XML's overhead will open wallets?

There's a new article on the overhead that XML creates on networks, and what can be done about it:"Eyes, wallets wide open to XML traffic woes in 2005" This is a topic near and dear to my heart:  I've been involved in  long-running threads on the xml-dev mailing list on this, and gave a paper / presentation on this at the XML 2004 conference.  Let's look at the points raised in the serarchwebservices article in some detail: I think it addresses a real challenge that people are having with XML, but it paints a somewhat misleading picture of the alternative solutions.

 

First, the article begins: "Enterprise affection for XML Web services may have C-level hearts fluttering over the immediate efficiency and productivity gains, but the other shoe is about to drop in this relationship." The obvious rejoinder is that in most organizations, human efficiency and productivity gains add vastly more to the bottom line than savings on hardware and wired network bandwidth, which gets cheaper and cheaper all the time.
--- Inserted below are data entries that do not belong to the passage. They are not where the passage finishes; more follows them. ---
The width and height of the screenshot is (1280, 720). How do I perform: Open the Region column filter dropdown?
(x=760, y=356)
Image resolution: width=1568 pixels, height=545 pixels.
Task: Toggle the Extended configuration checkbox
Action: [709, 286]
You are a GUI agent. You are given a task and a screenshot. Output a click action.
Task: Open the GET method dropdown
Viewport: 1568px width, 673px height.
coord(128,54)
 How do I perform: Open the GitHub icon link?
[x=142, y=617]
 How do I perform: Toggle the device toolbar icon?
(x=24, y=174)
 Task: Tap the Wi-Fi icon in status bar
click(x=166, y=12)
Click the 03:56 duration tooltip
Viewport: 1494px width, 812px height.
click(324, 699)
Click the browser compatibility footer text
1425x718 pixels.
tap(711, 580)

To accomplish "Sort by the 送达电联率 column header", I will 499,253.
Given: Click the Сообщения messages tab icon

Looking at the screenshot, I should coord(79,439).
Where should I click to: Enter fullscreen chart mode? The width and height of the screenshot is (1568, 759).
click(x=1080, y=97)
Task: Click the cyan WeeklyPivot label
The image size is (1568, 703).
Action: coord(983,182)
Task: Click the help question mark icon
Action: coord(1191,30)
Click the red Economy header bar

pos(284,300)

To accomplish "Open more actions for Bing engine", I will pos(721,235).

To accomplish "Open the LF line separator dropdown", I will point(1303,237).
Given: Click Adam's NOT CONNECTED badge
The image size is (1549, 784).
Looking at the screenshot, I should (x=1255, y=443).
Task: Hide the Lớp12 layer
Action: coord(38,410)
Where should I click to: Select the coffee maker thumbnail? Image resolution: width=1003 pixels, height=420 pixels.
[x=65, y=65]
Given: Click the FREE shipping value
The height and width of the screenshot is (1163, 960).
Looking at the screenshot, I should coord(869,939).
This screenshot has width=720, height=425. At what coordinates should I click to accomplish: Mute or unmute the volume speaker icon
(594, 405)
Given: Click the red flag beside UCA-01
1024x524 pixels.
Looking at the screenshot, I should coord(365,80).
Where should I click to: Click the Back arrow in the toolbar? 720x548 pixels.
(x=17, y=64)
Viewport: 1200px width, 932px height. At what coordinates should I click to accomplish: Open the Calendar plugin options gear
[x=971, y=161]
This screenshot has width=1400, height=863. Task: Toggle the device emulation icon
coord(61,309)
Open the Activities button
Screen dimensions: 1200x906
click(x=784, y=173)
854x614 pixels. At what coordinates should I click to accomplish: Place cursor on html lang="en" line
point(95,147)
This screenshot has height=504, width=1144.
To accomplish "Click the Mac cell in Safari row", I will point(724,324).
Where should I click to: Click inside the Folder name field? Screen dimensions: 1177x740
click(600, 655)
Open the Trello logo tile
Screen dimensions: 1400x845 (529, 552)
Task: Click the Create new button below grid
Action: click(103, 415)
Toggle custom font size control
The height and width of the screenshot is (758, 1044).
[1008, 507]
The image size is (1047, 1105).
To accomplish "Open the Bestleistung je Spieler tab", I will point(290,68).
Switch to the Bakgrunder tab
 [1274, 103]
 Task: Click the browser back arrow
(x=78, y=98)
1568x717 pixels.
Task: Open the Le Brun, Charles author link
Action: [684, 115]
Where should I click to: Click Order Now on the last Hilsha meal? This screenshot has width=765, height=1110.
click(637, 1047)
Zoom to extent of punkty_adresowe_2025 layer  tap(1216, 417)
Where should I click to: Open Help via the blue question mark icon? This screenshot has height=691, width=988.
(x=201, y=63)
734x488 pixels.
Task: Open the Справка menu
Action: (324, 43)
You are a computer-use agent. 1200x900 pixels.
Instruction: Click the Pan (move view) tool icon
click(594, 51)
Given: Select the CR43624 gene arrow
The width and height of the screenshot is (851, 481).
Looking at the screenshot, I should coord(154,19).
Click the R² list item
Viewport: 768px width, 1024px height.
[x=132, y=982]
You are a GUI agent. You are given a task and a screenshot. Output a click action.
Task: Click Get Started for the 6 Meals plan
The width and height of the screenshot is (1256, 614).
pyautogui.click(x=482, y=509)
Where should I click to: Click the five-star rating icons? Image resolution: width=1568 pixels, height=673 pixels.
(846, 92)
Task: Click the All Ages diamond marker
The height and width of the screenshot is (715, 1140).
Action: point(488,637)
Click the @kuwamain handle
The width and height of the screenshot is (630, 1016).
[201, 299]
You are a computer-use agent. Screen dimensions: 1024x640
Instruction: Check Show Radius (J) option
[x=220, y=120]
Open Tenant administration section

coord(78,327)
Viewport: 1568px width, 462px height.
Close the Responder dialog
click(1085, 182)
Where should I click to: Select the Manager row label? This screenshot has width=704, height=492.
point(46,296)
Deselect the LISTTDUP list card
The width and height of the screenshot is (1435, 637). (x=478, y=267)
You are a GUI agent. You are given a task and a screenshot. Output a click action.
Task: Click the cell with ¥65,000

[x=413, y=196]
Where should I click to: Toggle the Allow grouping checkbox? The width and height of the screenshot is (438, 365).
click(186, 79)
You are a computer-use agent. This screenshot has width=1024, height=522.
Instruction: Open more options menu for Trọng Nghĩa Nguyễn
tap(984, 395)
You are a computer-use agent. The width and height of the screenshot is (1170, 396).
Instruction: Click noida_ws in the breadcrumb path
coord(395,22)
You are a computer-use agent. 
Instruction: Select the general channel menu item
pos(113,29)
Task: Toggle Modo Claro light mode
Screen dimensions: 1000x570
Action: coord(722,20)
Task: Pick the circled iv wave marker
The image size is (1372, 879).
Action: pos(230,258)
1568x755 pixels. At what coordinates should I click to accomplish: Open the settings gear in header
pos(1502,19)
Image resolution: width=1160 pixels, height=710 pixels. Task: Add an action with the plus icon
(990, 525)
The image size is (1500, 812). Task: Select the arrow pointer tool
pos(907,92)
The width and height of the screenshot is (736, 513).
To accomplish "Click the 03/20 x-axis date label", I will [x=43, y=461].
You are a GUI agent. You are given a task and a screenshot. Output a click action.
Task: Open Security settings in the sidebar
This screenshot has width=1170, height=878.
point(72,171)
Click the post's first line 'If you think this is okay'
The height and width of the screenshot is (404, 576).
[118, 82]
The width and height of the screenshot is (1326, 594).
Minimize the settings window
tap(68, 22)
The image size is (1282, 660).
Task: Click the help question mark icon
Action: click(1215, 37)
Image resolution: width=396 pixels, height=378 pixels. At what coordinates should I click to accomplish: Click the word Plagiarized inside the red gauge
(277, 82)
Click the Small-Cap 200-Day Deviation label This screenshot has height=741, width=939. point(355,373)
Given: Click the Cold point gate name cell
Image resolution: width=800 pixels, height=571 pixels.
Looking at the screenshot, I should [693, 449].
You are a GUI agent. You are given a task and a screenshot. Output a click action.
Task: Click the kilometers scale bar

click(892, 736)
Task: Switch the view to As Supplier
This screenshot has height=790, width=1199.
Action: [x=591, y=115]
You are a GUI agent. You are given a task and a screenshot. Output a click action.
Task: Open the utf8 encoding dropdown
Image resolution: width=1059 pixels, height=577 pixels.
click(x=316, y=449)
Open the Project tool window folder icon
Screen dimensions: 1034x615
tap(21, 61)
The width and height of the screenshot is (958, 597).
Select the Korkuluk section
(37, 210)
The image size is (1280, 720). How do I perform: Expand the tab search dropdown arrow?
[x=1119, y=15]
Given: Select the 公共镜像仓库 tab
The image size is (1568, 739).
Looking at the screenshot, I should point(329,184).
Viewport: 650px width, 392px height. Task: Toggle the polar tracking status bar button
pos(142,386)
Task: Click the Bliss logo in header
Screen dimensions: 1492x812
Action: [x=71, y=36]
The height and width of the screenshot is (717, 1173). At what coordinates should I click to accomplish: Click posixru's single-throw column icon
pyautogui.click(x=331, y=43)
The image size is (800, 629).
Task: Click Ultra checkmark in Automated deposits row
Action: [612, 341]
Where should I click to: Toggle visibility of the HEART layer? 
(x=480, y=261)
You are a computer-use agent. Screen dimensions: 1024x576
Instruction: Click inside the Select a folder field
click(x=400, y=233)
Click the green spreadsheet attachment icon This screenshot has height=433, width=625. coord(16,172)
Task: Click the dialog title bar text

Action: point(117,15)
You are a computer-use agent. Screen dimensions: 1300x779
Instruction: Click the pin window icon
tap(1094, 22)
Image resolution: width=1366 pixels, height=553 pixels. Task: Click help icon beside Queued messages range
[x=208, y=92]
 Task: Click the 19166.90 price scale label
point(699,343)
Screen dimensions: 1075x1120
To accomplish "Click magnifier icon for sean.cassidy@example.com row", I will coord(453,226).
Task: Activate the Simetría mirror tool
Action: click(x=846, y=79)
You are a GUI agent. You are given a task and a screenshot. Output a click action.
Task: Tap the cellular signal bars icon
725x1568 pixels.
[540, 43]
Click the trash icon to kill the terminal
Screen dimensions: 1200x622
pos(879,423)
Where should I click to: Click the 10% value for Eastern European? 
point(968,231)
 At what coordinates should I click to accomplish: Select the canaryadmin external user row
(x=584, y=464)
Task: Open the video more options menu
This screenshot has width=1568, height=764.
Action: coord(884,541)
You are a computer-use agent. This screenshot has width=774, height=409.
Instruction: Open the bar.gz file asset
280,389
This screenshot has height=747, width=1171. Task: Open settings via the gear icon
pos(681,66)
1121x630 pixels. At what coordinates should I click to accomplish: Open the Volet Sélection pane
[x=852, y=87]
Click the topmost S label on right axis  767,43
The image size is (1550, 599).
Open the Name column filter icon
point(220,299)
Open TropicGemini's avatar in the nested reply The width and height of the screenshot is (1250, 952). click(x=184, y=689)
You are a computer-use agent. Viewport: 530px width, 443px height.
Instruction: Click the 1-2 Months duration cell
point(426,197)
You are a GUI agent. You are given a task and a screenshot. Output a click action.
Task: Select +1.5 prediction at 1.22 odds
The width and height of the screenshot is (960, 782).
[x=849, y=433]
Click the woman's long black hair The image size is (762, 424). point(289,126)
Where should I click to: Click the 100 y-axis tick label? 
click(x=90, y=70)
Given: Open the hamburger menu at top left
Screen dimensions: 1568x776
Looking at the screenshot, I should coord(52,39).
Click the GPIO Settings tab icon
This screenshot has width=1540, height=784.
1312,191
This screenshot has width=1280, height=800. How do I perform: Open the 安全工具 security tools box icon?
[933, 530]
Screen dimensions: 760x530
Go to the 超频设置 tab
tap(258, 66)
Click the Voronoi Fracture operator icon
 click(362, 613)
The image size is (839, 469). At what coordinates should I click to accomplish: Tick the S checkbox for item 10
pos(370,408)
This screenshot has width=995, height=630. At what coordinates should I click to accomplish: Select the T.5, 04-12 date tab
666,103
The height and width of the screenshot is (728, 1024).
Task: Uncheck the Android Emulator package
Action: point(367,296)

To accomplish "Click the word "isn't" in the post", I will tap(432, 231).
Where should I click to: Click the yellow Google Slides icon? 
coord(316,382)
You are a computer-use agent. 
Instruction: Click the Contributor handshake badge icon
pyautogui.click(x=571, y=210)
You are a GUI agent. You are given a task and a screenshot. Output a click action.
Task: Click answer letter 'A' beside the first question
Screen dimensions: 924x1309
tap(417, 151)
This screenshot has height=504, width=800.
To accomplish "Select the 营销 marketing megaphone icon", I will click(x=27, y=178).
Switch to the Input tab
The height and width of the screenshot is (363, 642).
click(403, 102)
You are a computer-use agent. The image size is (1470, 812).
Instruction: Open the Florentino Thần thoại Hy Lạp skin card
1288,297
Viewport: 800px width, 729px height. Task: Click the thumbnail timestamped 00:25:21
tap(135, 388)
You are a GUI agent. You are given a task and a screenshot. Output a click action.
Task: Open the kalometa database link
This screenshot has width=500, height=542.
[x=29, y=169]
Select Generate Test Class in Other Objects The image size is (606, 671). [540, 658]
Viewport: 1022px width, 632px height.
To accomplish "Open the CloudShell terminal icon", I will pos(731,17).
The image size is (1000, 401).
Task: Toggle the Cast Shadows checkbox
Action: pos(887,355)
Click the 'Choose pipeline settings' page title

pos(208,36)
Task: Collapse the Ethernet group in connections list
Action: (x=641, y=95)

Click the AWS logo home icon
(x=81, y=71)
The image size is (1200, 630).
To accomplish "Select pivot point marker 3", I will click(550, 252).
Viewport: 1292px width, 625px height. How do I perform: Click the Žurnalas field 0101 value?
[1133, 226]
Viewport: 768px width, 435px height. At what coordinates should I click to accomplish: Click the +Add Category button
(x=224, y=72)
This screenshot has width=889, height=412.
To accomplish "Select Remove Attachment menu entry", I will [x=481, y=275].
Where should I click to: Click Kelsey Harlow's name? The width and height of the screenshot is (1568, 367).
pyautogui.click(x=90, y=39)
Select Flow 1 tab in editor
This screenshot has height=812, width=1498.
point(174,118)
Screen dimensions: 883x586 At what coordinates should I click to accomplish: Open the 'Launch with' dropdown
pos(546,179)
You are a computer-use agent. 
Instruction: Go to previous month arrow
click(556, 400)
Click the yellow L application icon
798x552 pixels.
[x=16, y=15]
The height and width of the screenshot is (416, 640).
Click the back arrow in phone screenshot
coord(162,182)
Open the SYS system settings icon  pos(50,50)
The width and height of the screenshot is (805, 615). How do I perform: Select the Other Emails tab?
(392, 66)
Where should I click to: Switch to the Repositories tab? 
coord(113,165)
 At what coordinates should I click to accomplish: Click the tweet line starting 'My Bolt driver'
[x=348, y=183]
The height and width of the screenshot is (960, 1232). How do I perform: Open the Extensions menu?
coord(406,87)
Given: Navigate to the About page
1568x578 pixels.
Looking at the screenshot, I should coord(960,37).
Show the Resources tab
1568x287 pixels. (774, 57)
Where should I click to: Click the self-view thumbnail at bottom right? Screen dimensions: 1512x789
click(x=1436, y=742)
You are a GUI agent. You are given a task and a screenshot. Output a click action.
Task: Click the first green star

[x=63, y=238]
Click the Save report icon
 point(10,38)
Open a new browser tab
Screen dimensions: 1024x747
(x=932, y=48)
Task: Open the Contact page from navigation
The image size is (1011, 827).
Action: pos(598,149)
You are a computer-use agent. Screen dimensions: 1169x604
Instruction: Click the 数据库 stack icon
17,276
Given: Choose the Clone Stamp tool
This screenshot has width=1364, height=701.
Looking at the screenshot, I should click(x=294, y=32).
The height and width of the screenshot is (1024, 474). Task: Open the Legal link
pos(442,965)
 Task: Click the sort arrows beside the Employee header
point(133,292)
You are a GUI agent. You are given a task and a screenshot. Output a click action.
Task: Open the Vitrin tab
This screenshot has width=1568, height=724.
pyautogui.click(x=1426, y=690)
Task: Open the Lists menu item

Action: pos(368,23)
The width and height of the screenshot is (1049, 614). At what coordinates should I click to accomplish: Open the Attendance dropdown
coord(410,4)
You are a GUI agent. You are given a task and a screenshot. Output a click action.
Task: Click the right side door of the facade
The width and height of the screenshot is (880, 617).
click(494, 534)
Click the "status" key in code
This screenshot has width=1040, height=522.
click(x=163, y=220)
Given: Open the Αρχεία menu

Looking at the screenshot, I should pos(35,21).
Next, it is true that many people are starting to "realize en masse how taxing XML is on enterprise networks".  This is true, but only in a couple of fairly specific scenarios. As I put it in the XML 2004 paper:

 

It is quite clear from surveying the research in this area that XML really does impose a significant overhead on a significant set of real-world applications, especially those in enterprise-class transaction processing environments and those involving wireless communication. In both scenarios it is clear that developers, vendors, and customers desire the benefits of standards-based portability and interoperability, but are unable to use XML in its current form.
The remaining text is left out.